Prime Minister Tony Blair is set to launch what he is dubbing the biggest consultation exercise ever seen in Britain.
Tony Blair appealed for views in a Labour broadcast
The "Big Conversation" aims to deliver on the prime minister's pledge to keep "in touch with the people".
Labour is publishing an overview of its future plans and the problems faced on the economy, education and health.
But critics have derided the scheme, suggesting ministers are not really prepared to listen and change tack.
The move follows Wednesday's Queen's Speech, which laid out Mr Blair's agenda for the next parliamentary year.
For the consultation's official launch on Friday, Mr Blair is travelling to Newport in south Wales, where he is also meeting Irish premier Bertie Ahern for the British-Irish Council.
The documents to be released at the launch were only agreed by Labour's Joint Policy Commission on Thursday.
The economic chapters include plans to impose tougher checks on jobless benefit claimants to ensure they are really looking for work.
He used a Labour party political broadcast to appeal for people's views and their number one priorities.
The "Big Conversation" website is already running and the public are also being encouraged to send text messages as part of the consultation.
The prime minister trailed the scheme in his party conference speech in September, saying he wanted a "vibrant debate" about the country's future.
'Choices for all'
In Wednesday's party broadcast, Mr Blair said: "There are important choices for the future. Choices, not just for politicians but for all of us.
"So we want to begin a conversation with you about how together we can make the future fair not just for some but for everyone."

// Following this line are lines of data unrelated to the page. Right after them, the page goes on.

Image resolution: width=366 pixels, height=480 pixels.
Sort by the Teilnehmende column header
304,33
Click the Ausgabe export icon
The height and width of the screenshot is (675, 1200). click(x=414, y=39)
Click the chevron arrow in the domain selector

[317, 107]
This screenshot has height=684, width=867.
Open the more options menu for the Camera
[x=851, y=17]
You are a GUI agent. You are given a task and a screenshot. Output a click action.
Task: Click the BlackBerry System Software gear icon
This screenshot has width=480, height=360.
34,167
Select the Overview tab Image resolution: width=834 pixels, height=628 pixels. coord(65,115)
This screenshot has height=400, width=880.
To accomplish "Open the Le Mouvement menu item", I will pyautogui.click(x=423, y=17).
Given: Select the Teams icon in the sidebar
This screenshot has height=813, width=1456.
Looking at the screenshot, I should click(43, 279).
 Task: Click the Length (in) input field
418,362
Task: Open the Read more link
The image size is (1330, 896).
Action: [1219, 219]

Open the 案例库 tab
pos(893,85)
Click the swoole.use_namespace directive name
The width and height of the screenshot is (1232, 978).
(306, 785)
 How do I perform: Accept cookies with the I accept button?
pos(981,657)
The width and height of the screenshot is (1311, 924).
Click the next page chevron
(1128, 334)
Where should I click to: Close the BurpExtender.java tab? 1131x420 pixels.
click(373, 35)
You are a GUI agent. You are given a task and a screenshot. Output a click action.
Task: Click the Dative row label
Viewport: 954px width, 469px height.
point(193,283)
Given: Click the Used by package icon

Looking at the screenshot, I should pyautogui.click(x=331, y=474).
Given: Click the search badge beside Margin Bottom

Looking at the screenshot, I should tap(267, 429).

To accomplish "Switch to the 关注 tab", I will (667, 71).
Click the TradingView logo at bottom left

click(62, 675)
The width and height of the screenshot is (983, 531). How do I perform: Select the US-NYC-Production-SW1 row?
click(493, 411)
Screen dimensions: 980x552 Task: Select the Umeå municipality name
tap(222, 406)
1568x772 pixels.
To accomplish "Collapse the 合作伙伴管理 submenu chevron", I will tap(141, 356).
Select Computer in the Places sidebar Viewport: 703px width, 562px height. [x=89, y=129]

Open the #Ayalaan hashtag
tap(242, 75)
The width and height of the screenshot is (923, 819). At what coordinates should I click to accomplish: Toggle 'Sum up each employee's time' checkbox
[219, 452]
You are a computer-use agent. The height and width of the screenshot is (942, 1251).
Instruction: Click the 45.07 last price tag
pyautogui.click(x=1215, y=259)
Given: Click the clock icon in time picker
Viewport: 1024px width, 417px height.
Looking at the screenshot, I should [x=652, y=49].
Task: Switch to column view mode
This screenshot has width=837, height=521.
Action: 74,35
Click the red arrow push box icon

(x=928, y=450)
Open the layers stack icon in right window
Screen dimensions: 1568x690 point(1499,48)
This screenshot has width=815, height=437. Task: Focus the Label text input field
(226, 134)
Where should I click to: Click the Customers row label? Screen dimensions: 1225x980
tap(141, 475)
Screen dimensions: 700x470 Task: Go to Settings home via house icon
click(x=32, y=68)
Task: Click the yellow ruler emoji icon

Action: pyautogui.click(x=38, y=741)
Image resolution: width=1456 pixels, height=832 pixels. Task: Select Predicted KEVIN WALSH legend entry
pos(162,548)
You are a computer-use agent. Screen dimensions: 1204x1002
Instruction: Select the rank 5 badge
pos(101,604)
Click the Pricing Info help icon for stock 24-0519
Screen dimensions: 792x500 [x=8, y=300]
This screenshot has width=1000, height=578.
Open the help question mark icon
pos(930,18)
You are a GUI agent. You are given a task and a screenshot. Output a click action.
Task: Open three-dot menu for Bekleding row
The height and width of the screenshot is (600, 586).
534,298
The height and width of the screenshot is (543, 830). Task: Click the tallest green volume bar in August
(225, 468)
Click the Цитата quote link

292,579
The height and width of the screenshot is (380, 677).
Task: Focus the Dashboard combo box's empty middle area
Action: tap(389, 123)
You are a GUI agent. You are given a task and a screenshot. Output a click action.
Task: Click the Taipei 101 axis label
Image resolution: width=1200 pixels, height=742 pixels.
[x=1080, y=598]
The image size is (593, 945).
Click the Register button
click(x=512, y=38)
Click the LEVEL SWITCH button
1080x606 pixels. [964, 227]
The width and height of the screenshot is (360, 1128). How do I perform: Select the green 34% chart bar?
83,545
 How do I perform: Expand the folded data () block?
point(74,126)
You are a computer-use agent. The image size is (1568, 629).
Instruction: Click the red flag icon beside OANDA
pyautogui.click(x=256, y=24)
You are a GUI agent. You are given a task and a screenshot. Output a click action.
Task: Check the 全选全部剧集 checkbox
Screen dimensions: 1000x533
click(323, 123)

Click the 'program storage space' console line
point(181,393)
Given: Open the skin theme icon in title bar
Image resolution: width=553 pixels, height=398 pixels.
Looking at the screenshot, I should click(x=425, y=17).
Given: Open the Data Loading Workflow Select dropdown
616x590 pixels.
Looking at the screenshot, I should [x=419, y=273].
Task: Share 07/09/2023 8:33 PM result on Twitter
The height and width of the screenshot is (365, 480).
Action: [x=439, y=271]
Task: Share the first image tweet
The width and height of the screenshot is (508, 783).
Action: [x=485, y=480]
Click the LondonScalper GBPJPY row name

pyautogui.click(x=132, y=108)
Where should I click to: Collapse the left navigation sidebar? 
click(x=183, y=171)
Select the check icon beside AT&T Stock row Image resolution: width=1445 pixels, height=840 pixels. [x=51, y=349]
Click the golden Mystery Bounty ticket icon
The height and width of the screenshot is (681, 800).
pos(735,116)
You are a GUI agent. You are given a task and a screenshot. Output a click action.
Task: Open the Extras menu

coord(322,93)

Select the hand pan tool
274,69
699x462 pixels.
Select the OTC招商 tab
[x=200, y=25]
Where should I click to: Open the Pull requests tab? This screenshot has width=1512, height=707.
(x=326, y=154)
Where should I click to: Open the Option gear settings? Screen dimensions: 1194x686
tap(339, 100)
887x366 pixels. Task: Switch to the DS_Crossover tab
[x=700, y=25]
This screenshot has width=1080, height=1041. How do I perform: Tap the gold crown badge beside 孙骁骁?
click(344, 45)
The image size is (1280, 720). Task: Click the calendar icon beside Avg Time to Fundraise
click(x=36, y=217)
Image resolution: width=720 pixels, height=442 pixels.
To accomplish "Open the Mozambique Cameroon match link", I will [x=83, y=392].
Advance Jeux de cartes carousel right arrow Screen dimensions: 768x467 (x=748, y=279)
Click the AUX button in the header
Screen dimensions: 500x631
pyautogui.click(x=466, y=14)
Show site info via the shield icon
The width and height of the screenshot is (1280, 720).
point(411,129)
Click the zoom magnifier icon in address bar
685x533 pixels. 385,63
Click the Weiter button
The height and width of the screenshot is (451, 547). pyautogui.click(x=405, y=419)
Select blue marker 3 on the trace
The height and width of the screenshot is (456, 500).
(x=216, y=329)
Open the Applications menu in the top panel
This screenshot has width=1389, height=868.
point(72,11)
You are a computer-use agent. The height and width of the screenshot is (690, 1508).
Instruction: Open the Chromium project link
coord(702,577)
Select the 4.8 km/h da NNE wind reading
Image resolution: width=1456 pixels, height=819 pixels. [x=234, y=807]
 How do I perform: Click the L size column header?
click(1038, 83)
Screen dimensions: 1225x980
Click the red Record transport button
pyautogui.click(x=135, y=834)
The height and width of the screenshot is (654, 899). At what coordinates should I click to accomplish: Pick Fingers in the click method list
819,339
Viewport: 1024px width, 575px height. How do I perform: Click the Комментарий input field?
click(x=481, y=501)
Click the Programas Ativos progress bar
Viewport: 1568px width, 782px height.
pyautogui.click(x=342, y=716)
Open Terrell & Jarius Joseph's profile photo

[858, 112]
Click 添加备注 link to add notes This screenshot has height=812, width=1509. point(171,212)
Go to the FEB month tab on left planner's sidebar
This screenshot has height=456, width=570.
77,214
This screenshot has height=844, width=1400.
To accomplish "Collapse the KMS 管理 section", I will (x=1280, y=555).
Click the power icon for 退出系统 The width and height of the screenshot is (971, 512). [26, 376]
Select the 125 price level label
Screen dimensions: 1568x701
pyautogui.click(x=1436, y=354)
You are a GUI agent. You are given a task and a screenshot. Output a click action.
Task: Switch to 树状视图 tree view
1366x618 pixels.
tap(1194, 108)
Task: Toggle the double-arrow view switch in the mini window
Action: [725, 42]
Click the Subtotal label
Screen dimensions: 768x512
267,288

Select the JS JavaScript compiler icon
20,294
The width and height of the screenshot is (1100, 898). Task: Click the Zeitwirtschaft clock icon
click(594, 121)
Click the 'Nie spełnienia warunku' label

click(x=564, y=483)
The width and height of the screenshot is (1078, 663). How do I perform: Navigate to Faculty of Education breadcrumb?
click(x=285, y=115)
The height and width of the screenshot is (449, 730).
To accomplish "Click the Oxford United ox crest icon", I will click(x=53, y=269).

But Labour's opponents cite Mr Blair's famous declaration that he has "no reverse gear" as evidence that the scheme is a gimmick.
Willetts: Ministers "riding roughshod" over public views
Conservative head of policy co-ordination David Willetts told BBC News Online: "I hope he really does listen. The trouble is all the evidence is he won't.
"After all, he's just announced this week that he's bringing in top-up fees and - that is not something students want, it's not something we want and it's not something many of his backbenchers want."
Mr Willetts accused the government of "riding roughshod" over public opinion one day and promising to listen the next.
Liberal Democrat chairman Matthew Taylor was also dismissive.
"Labour has been ignoring people for years now, this simply makes it official," he said.
"E-mail your views, but everyone knows that from foundation hospitals to war in Iraq and tuition fees, Labour doesn't listen."
Labour backbencher Paul Flynn said the first line for consultation should be the party's MPs.
"But there's been a feeling of resentment among many MPs that things like top-up fees or foundation hospitals did not come from any party or public consultation," he told BBC Radio 4's Today programme.
Labour officials say nothing will be off limits and Ann Black, elected to Labour's National Executive Committee by grass roots members, said issues like higher taxes for top earners should be considered.
Derek Simpson, joint general secretary of the Amicus trade union, was concerned the consultation came after Labour had announced its programme leading towards the next election.
"The government feels very much that it hasn't explained its position very clearly and possibly wants to use the consultation exercise more as explaining their position," he said.
But Labour backbencher Tom Watson, who was the first MP to start a web log, told BBC News Online it was a big advance for the internet's involvement in politics.
He urged people to be open-minded, predicting the scheme would produce new policy initiatives.
"Governments should never stop listening but occasionally we need to take time out and really make an effort to go out there," he said.